Pre World War I Nautical Compass by E.S.Ritchie
Nautical compass mounted by a brass gimbal into a copper brass bound case with sloping glazed aperture with heavily bevelled glass. Flat brass bezel with five holding screws signed ‘E.S.Ritchie’ and numbered 5779. Side opening compartment for a lighted wick with drawer beneath.
The compass is mounted in a heavy painted brass bowl with very fine copper pivot supporting the floating direction card. A diaphragm is located in the base of the bowl for temperature compensation.
E.S.Ritchie founded the business in 1850 to manufacture mechanical, electrical and scientific instruments. In 1857 he turned his attention to navigational instruments and begun making marine bearing compasses for the U.S.Navy before the American civil war.
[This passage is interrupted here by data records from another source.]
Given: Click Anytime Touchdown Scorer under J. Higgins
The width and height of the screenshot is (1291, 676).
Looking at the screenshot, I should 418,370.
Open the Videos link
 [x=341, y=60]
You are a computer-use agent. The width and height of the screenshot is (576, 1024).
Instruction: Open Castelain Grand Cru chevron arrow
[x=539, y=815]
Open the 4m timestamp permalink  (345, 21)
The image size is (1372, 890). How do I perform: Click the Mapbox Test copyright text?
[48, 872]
At the time the British admiralty dry mounted nautical compasses were considered by all navies and commercial shipping companies as the highest technological standard of the day, however, in 1860 Ritchie had received a US patent for the first successful and practical liquid-filled marine compass for general use. A major step forward in the technology of the compass. With the damping provided by the liquid, together with gimbal mounting, the floating card of the Ritchie compass remained relatively stable even when a ships deck pitched and rolled in heavy seas. His third patent of 1863 introduced a lightweight floating card of nearly the same specific gravity as the liquid, an air tight metallic case and an elastic chamber mounted in the bowl that served as a diaphragm, compensating for the temperature changes and resultant unequal expansion of the liquid in the bowl. Ritchie liquid filled compasses soon became the US Navy standard and for American merchant mariners. He also invented an improved theodolite which was adopted by the U.S.Navy for measuring harbour and port entrances. The firm became E.S.Ritchie & Son following his death in 1895, it continues to operate to this day and is now located in Pembroke, Massachosetts. The company is known for the fine quality of it’s instruments and are to be found in ships throughout the world.